El espectáculo es un festín de cantos, bailes y colores en el que se levanta, a modo de irónico contraste, una oscura visión de la uruguayez. Cierta idea de destino trágico de lo que significa ser uruguayo, asociado a un comportamiento de apatía política y de olvidos, se va diseñando en escena. El punto de quiebre será la aparición de la bestia, que surge como una amenaza, al mejor estilo de Ionesco, sólo que en lugar de rinocerontes acá son carneros, vacas y toros. Los rumiantes representan la derrota del pueblo. Sobrevuelan a los personajes, que ven caer sobre ellos “la bosta”. Una fatal metáfora de lo que significa aceptar ser definidos por el sistema sin cuestionamiento alguno: “¿para qué pensar? Voy a matar al ser pensante que llevo dentro”, dice un personaje. En ese proceso, el miedo, la pasividad, el vacío crítico son los gestadores del animal opresor que viene a imponer el terror y el orden. La subversión se reprime para definir otra estructura de poder, en la que los personajes responden como un diseño sin voluntad.

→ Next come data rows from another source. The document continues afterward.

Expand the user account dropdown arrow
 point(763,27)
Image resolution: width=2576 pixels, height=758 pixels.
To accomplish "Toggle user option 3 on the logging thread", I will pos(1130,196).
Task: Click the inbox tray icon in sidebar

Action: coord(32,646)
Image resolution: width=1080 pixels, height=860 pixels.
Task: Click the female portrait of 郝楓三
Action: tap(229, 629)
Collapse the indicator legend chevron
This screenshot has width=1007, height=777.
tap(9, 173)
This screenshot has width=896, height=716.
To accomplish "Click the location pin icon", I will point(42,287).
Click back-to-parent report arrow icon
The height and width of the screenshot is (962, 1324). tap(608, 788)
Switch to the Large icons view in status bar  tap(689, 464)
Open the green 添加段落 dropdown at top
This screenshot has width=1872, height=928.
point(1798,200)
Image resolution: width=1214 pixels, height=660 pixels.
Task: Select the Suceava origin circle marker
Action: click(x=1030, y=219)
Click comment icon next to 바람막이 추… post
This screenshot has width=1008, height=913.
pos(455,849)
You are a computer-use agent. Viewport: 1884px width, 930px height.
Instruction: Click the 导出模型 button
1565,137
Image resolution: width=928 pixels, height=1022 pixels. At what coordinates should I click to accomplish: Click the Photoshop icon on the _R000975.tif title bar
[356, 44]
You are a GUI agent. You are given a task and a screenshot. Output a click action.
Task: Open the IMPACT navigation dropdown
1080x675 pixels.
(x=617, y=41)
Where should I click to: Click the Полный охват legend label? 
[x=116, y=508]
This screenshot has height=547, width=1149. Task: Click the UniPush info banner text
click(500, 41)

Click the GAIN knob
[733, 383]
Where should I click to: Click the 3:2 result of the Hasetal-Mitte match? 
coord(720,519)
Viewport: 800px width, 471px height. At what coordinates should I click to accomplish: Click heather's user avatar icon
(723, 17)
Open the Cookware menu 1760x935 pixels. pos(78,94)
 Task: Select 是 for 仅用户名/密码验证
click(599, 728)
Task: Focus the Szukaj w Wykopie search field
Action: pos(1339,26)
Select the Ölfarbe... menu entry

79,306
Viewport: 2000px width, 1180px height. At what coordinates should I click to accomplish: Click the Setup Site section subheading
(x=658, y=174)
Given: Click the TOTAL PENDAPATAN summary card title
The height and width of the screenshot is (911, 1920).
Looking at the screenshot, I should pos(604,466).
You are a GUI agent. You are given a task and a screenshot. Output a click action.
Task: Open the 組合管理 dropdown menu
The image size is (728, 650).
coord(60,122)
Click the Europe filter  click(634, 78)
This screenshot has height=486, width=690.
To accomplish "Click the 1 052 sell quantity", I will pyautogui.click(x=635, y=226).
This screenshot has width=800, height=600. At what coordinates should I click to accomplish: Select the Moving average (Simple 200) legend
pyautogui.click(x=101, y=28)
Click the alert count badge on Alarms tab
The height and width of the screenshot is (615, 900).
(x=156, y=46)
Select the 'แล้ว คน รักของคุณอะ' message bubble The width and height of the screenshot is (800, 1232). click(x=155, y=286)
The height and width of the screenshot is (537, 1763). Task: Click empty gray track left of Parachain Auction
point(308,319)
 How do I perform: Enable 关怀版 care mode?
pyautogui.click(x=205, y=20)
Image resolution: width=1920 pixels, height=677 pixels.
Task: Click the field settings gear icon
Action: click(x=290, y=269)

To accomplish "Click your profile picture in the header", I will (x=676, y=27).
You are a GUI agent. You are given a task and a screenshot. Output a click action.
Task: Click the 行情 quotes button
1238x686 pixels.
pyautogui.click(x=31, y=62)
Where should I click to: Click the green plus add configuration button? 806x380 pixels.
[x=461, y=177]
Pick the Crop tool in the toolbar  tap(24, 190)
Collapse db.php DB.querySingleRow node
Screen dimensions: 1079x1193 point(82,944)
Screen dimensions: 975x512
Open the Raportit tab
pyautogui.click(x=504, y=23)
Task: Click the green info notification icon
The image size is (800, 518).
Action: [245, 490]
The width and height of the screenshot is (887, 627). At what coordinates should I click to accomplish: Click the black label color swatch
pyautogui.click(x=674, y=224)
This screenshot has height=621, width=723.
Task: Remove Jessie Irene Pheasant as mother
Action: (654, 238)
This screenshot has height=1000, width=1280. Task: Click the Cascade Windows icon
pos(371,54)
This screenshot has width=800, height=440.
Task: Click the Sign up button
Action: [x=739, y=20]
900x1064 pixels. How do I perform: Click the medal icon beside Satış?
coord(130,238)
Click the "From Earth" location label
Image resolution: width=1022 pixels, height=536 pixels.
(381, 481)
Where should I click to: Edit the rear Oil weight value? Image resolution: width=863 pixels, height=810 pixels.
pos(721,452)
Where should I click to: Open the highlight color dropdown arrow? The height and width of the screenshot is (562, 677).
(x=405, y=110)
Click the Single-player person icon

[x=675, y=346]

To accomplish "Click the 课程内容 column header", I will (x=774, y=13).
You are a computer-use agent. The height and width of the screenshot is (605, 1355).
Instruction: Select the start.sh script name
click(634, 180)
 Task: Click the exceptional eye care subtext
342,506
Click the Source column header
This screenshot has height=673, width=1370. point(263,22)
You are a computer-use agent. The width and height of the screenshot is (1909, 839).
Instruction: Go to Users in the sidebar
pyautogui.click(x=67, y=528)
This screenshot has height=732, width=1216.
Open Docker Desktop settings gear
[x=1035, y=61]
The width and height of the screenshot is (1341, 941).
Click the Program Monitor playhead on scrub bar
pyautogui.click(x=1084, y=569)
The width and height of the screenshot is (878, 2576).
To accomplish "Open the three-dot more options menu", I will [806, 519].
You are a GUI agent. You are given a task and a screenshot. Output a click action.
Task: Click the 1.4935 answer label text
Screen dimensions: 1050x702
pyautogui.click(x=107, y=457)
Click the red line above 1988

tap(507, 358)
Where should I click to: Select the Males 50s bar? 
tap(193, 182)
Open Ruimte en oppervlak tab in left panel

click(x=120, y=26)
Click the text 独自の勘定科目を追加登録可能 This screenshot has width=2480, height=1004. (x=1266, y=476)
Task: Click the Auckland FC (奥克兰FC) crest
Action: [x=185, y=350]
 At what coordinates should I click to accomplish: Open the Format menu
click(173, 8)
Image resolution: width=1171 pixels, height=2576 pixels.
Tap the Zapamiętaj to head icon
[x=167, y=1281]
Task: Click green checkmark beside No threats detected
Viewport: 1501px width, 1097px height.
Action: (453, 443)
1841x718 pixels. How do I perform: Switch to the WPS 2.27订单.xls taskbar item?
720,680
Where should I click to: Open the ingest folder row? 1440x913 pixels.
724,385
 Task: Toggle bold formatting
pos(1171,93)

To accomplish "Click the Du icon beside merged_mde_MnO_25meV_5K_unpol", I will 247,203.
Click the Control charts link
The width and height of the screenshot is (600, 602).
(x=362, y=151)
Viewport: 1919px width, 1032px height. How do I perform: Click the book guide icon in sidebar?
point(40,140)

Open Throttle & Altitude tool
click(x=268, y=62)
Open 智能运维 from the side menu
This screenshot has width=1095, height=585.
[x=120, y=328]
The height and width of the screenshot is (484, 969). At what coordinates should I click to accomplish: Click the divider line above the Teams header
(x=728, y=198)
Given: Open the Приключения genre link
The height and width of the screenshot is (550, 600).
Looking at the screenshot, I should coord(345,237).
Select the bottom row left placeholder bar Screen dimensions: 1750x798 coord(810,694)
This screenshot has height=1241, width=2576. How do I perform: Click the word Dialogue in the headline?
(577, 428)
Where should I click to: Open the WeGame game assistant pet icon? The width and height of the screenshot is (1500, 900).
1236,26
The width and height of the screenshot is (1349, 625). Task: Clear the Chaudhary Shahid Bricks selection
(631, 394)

La puesta en escena es un dispositivo de relojería precisa en el que la música, el canto y la actuación arman una coreografía compleja en la que todos juegan un papel indispensable. Incluso el sonidista, que debe estar más atento a los micrófonos.

Los actores están siempre en escena, y manejan el ritmo y la atención del espectador con un claro conocimiento del tempo necesario para mantener la obra sin que se pierda un punto del espectáculo.

Sin duda todas las actuaciones se destacan, pero queremos subrayar algunas. Andrea Davidovics, que fue vocalista de La Tabaré, y que con esta obra se despide de la Comedia, domina la escena con su evidente talento. Jimena Pérez maravilla con un trabajo en el que desarrolla, con inteligencia, su potencia vocal y su fineza actoral. Alejandra Wolff, también voz de La Tabaré en su momento, juega con gran solvencia escénica su rol a través de múltiples recursos. Luis Martínez y Leandro Íbero Núñez, por su parte, se vuelven claves en el proceso con natural destreza, como amalgama del puzle final.

En escena podemos apreciar un espectáculo completo, definido desde el texto a la dirección y construido desde el talento y la capacidad de trabajo que son propios de la Comedia Nacional. No sólo se trata de un diseño artístico bien elaborado: también es un acto de amor.

Si hay una esperanza de salvación de ese destino anunciado en escena, es, sin duda, la cultura. Como un espacio de desarrollo humano y de advertencia sobre los riesgos que corremos si nos abandonamos al impulso individual del deseo, frente a la necesidad social.

La euforia de los derrotados. De Federico Guerra y Tabaré Rivero. Dirigida por Tabaré Rivero. Dirección musical de Martín Jorge. Viernes y sábados a las 21.00. Domingos a las 19.00. Teatro Solís. Los domingos se pone a disposición el servicio de audiodescripción para personas ciegas o con baja visión.